During the First World War, on December 17,
1917, Canadians elected a federal government that backed the decision of the
government of Prime Minister Sir Robert Borden to conscript men to serve
overseas in the armed forces. The
election bitterly divided French speaking Canadians from English speaking
Canadians, leaving scars on the country that have never fully healed.
French speaking Canadians viewed the war,
which began in 1914, very differently than did most of their fellow
countrymen. For them, the war was seen
as a British imperial undertaking, leaving most of them lukewarm about
volunteering to fight in it.
By 1917, with Canadian casualties soaring and
voluntary recruitment waning—130,000 had been killed or maimed--Prime Minister
Borden concluded that the government would have to resort to conscription to
maintain the armed forces at full strength.
In August 1917, the Military Service Act
became law, opening the way for men to be conscripted for service on the
western front in Europe.
The Borden government turned down the proposal of Liberal leader and
former Prime minister Sir Wilfrid Laurier to hold a national referendum on the
conscription issue. The Liberal Party
proceeded to split with pro conscription Liberals deserting to Borden who
recruited a number of Liberals into his cabinet. With Liberals on board, Borden
transformed his government from Conservative to Unionist.
The Laurier Liberals fought the bitter
election of 1917 in opposition to conscription. They carried 62 out of 65 seats in
Quebec. However, the Unionists swept
English-speaking Canada and thereby retained power, winning 153 seats to 82 for
the Liberals.
This enormously consequential Canadian
election was conducted under altered electoral rules. Those who had migrated to Canada from enemy
countries since 1902 lost their right to vote and the close female relatives of
members of the armed forces serving in Europe gained the right to vote.

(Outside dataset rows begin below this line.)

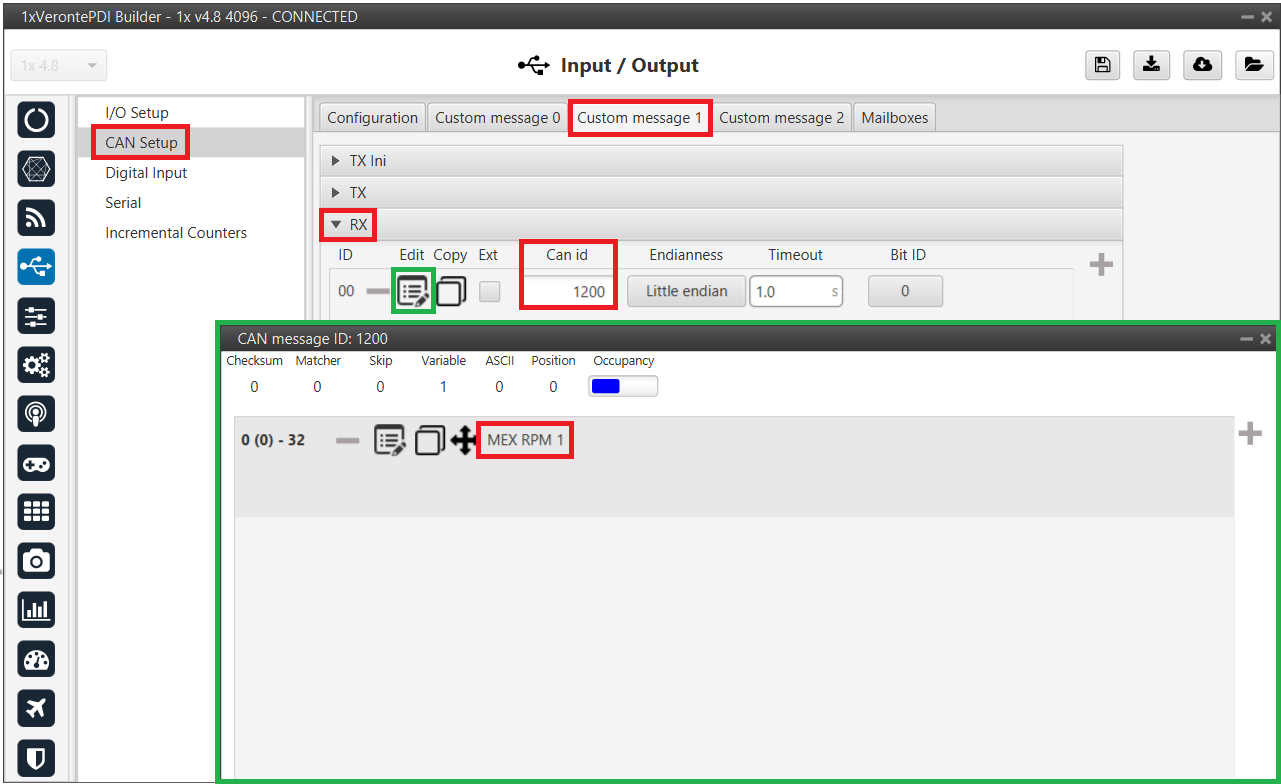Screen dimensions: 1281x784
Task: Open the gamepad icon sidebar panel
Action: click(x=37, y=463)
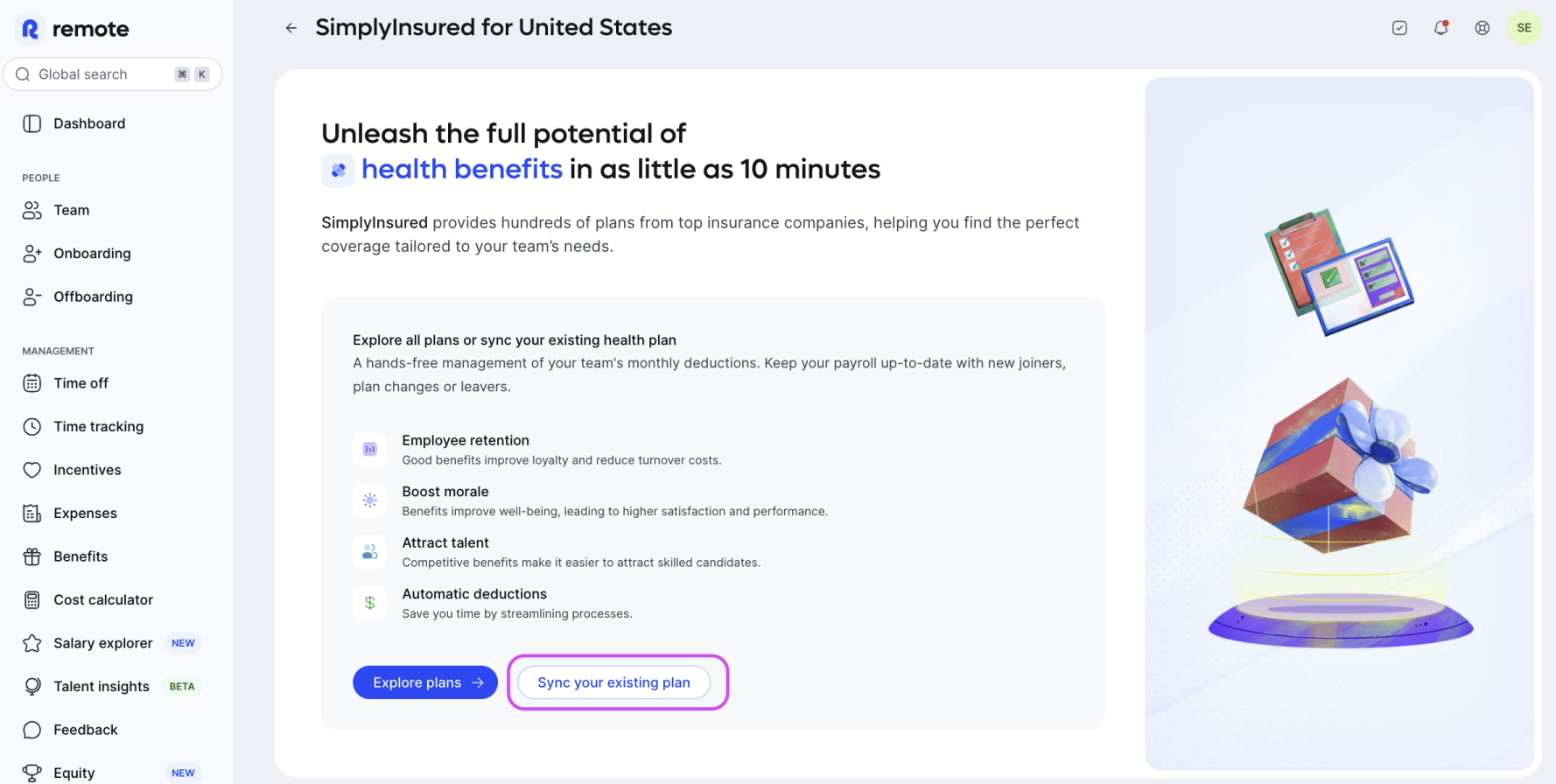Select Offboarding in the sidebar
Image resolution: width=1556 pixels, height=784 pixels.
coord(93,298)
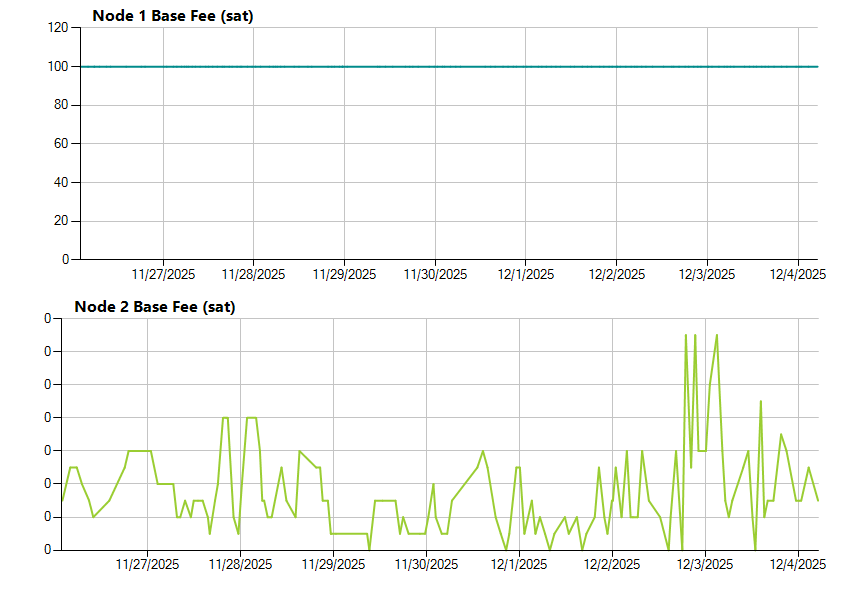Click the Node 2 Base Fee chart title
Image resolution: width=860 pixels, height=600 pixels.
coord(155,307)
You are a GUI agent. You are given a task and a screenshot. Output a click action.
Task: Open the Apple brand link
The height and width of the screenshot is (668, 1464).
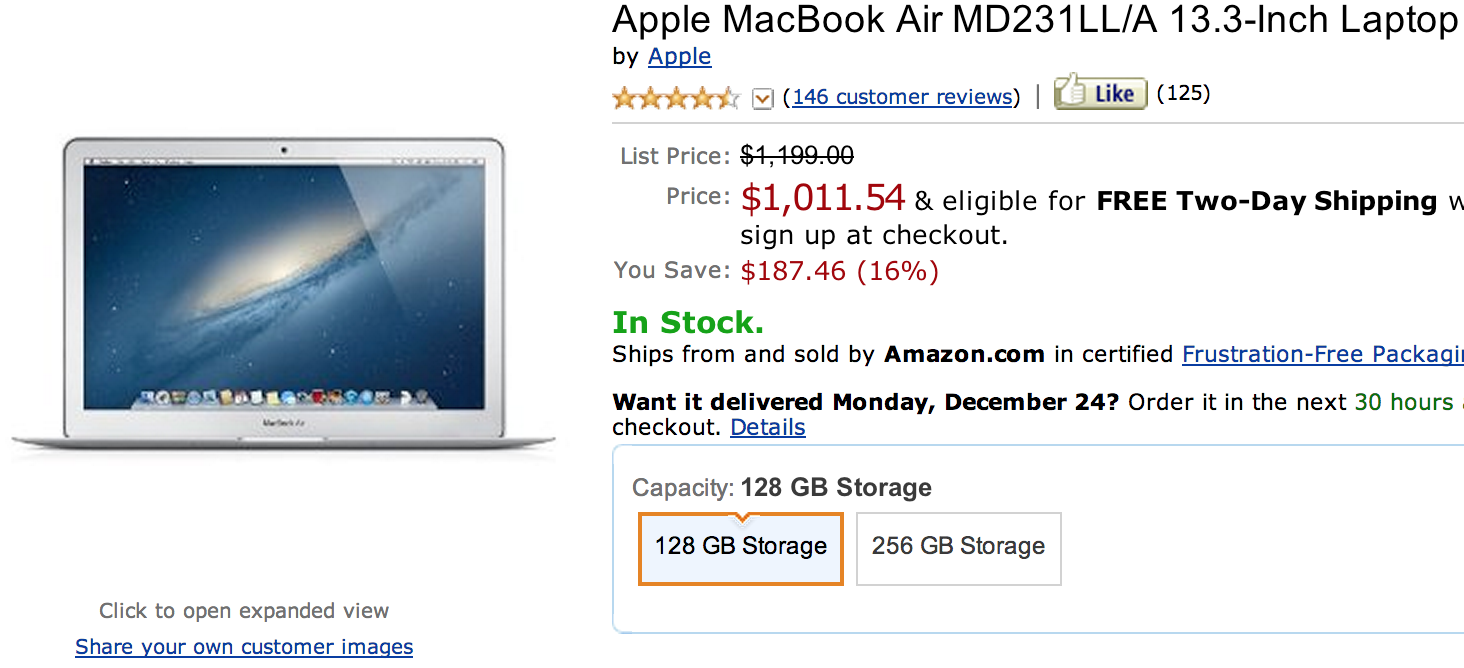[679, 57]
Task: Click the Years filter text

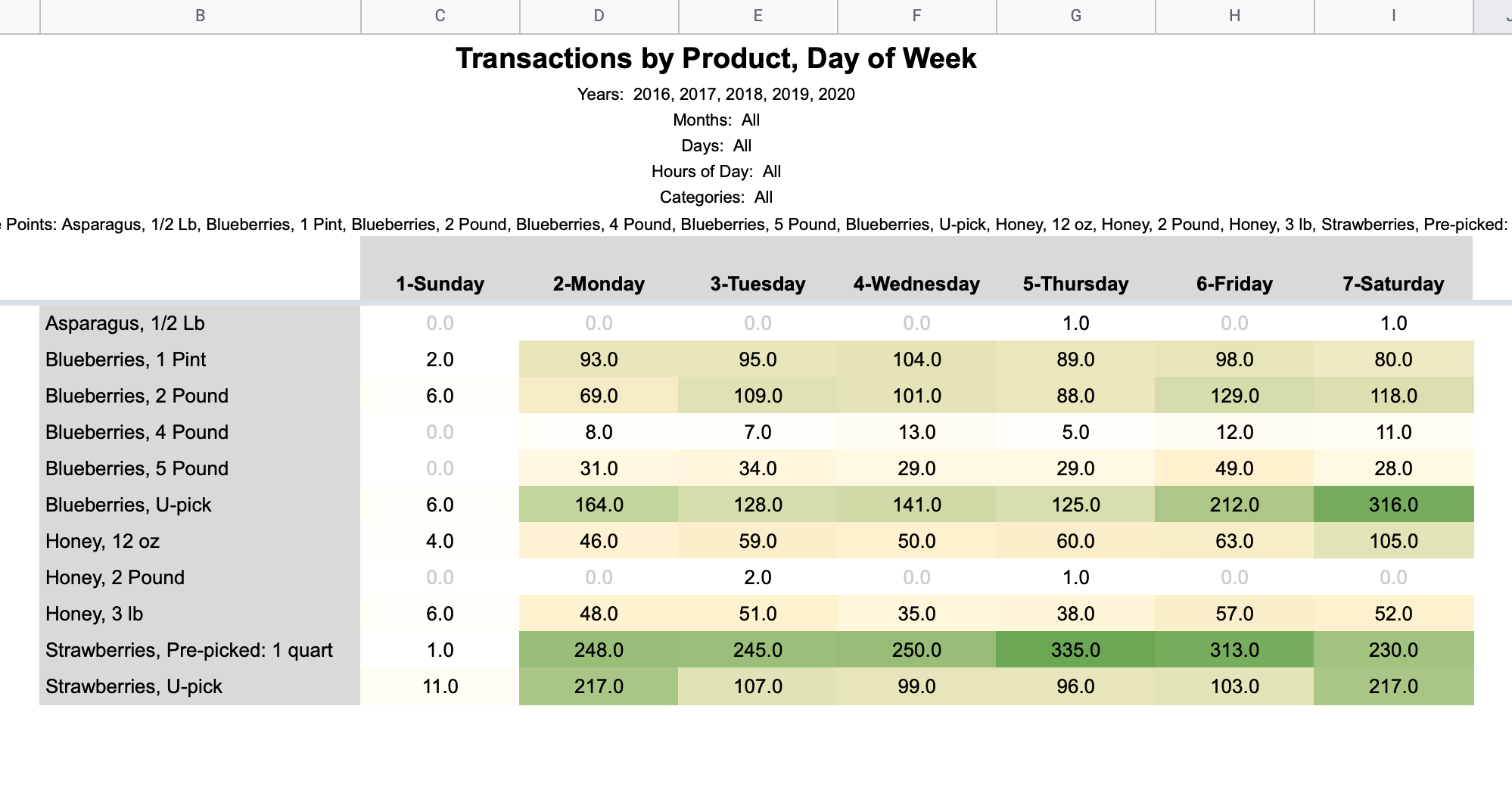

It was the first time that any women in
Canada voted in a federal election.
George Etienne Cartier, the Quebec leader,
who had been John A. Macdonald’s partner in the struggle for Confederation in
the 1860s, had predicted that since Canada would have two major political
parties, Conservatives and Liberals, with a large number of French Canadians in
both, that politics would never align the English against the French on a
critical issue. Conscription proved his
prediction wrong.
The election of December 1917 divided the
country along linguistic lines with almost every Anglophone riding in the
country electing a pro-conscription candidate, while nearly every Francophone
riding elected an anti-conscription Liberal.
Four days after the election, on December
21, 1917, in an atmosphere of raw antagonism, Joseph-Napoleon Francoeur, a
Liberal member of the Quebec Legislative Assembly drafted a resolution calling
for the secession of Quebec from Canada.
The resolution received huge attention in newspapers across the country. Quebec’s Liberal Premier Lomer Gouin finally
managed to convince Francoeur to withdraw the resolution, so that this Quebec
separatist resolution was never put to a vote.
In the spring of 1918, anti-conscription
riots broke out in Quebec City. The Borden government dispatched troops to the
city and anti-conscription crowds filled the streets in protest. In response to shots being fired at the
soldiers from concealed positions, the troops opened fire on the crowds driving
them to flight. Official figures put the
number killed at five, with no soldiers among the dead.
In the province of Quebec, thousands of men
who were conscripted hid out in the countryside, some of them in armed
camps. In English Canada as well, there
was resistance to the draft. Thousands
of men from rural areas failed to report when they were called up.
In the end, in part as a consequence of
exemptions and resistance to the draft, only twenty-five thousand of those
conscripted were actually sent to the front.
The Canadian armed forces performed
magnificently during the war. But if
Canadians fought well, the political leaders of the country served them poorly,
leaving the country scarred and divided.
The conscription crisis placed a question mark in the minds of many
Quebeckers about whether Canada or Quebec was their true homeland.